---- TEXTE À LIRE

(Ma chronique de cette semaine pour libé. Nous ouvrirons Wikio le 19 Juin)
Une boutade circule dans les milieux Internet un peu branchés. « A quoi reconnait-on un site Web 2.0 ? » Réponse : « Il est éternellement en version beta. » Cette
boutade n'est pas dénuée de réalité : Gmail, sans doute la plus belle application Ajax à ce jour, est encore en beta deux ans après son introduction, et disponible uniquement sur invitation. Le
nouveau Yahoo Mail est lui aussi en beta, l'aggrégateur de messageries instantannées Meebo est en beta, le service de recherche de photos
Riya est en beta, Netvibes (page personnelle) est en beta, Live.com (le nouveau moteur de Microsoft) est en beta... il y a bien sûr quelques exceptions pour confirmer la règle Web 2.0 = beta, comme les deux services
achetés l'an dernier par Yahoo! Delicio.us (partage de marques-pages) et Flickr (partage
de photos) qui ne sont plus en beta, ou encore le moteur de recherche de blogs technorati, mais par contre le moteur de recherche de blogs
de Google est bien en beta !
Afficher « beta » sur un service Web signifie littéralement que le service est en test, mais plus concrètement, cela veut dire que le service demande l'indulgence des utilisateurs vis-à-vis des
bugs, et même davantage que leur indulgence : leur collaboration pour les repérer et les éliminer. Les utilisateurs précoces des nouveaux sites Internet forment de véritables communautés, dont le
rôle est non seulement d'aider les développeurs à fiabiliser les services, mais aussi d'influencer le développement des nouvelles fonctionnalités. Le processus de création de beaucoup des
services Web 2.0 est donc lui-même interactif : les futurs utilisateurs sont aussi des créateurs. Ainsi l'interface de Netvibes a été traduite en 55 langues en 15 jours grâce au wiki ouvert par les fondateurs.
Wikio, le moteur de recherche d'infos que je développe avec mon équipe, est en beta privée : le service n'est accessible qu'aux internautes ayant demandé le mot de passe. Ils sont plus de 20 000 à avoir fait la démarche, et leur contribution à l'amélioration du site est absolument considérable. Il s'agit tout à la fois
d'une étude de marché et d'un test utilisateurs à échelle réelle, ce que les anciennes méthodes de marketing ne permettaient pas du tout. En étant à l'écoute des premiers utilisateurs du service
nous les associons à sa conception, à son développement et à son perfectionnement. Il s'agit en réalité d'un nouveau processus de création de produit.
Bien sûr, certains s'impatientent, réclament la fin de la période d'essai et l'ouverture du site. Je suis d'ailleurs le premier à être impatient, et à souhaiter pouvoir leur donner satisfaction
le plus vite possible. Croyez-moi, il n'y a aucun snobisme à rester en beta, et à fortiori en beta privée, il s'agit plutôt de perfectionnisme : un service Web ouvert au public, même en beta,
doit afficher un niveau élevé de qualité. S'il est trop imparfait il ne peut que décevoir ses utilisateurs. Et un haut niveau de qualité cela s'obtient avec beaucoup de travail et d'attention aux
détails, particulièrement quand il s'agit de services innovants.

--------

CONSIGNES À SUIVRE -
A - Recopiez le passage de la chronique sur les versions beta qui va de « Wikio, le moteur » jusqu'à « création de produit. » inclus.
B - Rédigez la suite de la chronique sur les services Web en version beta, à partir de sa dernière phrase.
Les entrées qui suivent ne servent pas pour ce travail.

---- EXTRAITS DES ENTRÉES

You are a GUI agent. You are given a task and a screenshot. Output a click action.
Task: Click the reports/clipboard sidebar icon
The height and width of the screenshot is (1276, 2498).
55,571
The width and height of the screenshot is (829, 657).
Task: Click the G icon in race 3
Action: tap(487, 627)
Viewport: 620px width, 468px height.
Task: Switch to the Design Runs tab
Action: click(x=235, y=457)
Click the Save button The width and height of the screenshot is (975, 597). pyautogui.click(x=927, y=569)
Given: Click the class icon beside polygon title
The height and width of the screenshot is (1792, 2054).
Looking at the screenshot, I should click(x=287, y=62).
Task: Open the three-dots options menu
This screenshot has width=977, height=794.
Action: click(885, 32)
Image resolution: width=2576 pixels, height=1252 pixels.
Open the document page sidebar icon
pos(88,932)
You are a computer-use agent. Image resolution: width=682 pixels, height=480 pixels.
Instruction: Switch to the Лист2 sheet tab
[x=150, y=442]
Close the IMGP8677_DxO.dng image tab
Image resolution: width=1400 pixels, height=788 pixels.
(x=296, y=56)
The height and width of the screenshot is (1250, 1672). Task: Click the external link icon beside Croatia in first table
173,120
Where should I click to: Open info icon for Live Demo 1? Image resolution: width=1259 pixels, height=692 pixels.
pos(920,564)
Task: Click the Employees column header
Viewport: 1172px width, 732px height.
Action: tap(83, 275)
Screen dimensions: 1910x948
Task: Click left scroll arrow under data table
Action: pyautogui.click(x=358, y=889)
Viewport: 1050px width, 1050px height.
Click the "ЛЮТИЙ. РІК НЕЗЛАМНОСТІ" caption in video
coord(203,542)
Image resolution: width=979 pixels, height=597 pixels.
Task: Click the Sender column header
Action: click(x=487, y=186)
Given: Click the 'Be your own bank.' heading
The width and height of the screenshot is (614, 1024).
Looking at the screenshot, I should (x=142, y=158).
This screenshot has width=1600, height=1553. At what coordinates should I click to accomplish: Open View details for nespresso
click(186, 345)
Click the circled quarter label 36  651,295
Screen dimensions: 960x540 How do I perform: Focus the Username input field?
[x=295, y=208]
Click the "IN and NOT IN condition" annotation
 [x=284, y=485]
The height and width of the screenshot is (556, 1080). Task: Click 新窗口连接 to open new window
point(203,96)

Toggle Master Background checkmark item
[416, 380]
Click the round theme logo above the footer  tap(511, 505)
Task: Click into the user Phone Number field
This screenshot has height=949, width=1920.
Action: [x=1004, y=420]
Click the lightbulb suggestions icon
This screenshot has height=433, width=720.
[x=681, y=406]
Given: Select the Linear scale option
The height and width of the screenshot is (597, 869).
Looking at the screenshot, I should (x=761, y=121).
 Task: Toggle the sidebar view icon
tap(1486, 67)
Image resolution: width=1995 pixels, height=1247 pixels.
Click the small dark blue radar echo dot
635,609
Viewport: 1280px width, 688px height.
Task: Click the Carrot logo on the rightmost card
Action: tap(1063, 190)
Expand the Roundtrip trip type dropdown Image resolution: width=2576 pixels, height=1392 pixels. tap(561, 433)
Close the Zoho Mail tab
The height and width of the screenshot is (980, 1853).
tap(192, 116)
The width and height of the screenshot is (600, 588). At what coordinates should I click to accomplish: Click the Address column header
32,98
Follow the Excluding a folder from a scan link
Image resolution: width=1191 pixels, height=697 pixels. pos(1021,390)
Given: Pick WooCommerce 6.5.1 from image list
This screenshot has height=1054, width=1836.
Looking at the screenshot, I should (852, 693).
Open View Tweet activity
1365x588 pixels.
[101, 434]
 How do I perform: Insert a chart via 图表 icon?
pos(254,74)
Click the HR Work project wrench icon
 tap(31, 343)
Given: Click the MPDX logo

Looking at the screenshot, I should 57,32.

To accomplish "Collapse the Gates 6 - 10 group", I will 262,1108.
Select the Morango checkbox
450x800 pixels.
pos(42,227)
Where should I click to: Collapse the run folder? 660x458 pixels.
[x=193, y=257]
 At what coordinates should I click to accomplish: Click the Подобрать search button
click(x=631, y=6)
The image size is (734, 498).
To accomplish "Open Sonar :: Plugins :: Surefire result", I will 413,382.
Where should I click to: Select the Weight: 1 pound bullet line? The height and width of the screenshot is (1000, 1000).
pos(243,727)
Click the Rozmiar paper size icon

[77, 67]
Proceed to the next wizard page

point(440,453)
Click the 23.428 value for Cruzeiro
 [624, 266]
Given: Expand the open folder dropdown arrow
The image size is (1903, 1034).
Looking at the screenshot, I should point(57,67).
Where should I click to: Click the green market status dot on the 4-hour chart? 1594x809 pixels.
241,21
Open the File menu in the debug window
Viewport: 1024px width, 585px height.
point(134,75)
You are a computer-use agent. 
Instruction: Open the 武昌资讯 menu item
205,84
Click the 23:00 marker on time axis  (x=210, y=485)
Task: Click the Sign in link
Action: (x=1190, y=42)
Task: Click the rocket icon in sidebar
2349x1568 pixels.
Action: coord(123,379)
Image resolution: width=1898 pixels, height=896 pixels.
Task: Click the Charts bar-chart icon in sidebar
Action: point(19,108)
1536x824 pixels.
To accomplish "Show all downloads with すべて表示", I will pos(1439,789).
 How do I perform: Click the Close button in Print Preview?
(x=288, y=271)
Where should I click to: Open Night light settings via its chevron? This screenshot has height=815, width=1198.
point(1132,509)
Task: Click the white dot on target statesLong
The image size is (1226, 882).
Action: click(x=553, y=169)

--------

LES RÉPONSES -
A -
Wikio, le moteur de recherche d'infos que je développe avec mon équipe, est en beta privée : le service n'est accessible qu'aux internautes ayant demandé le mot de passe. Ils sont plus de 20 000 à avoir fait la démarche, et leur contribution à l'amélioration du site est absolument considérable. Il s'agit tout à la fois
d'une étude de marché et d'un test utilisateurs à échelle réelle, ce que les anciennes méthodes de marketing ne permettaient pas du tout. En étant à l'écoute des premiers utilisateurs du service
nous les associons à sa conception, à son développement et à son perfectionnement. Il s'agit en réalité d'un nouveau processus de création de produit.

B -
Dans la première vague du Web on n'hésitait pas à ouvrir des services incroyablement immatures et buggués. Pour ne pas jeter la pierre à qui que ce soit je citerai ma propre expérience : la toute
première version de Kelkoo, ouverte en janvier 2000 et propulsée par une campagne télé, n'était qu'un brouillon très très approximatif. A l'époque, il y avait peu d'internautes et encore moins de
services Internet réellement utilisés. Lancer un service à moitié terminé cela ne choquait pas parce que c'était la norme. Mais aujourd'hui, six ans après, les internautes sont devenus des
utilisateurs expérimentés et exigeants : ils n'accepteraient plus de se confronter au Web des débuts. Ils comparent naturellement la qualité de fonctionnement des nouveaux sites aux services
éprouvés qu'ils ont l'habitude d'utiliser, et ils ont bien raison.
La vague des services en beta n'est donc pas une mode, c'est une adaptation à la fois aux réalités et aux potentialités du marché d'aujourd'hui. S'agissant de services Web 2.0 à fortes
composantes d'innovation, il s'agit aussi de tester l'appétit des internautes pour les nouveautés proposées et le cas échéant de rectifier le tir avant de figer les choses. Car une fois
qu'un service Internet est bien établi vous remarquerez qu'il évolue peu. Il conquiert puis fidélise des utilisateurs, jusqu'à ce qu'un service concurrent plus innovant s'efforce de les en
détacher. Il est alors temps de faire un lifting, mais ceci est une autre histoire...
Beta : c'est bien le signe de reconnaissance des sites Web 2.0. Ce Web interactif fondé sur l'interaction des utilisateurs n'est-il pas lui-même un concept en beta, donc évolutif
et perfectible ?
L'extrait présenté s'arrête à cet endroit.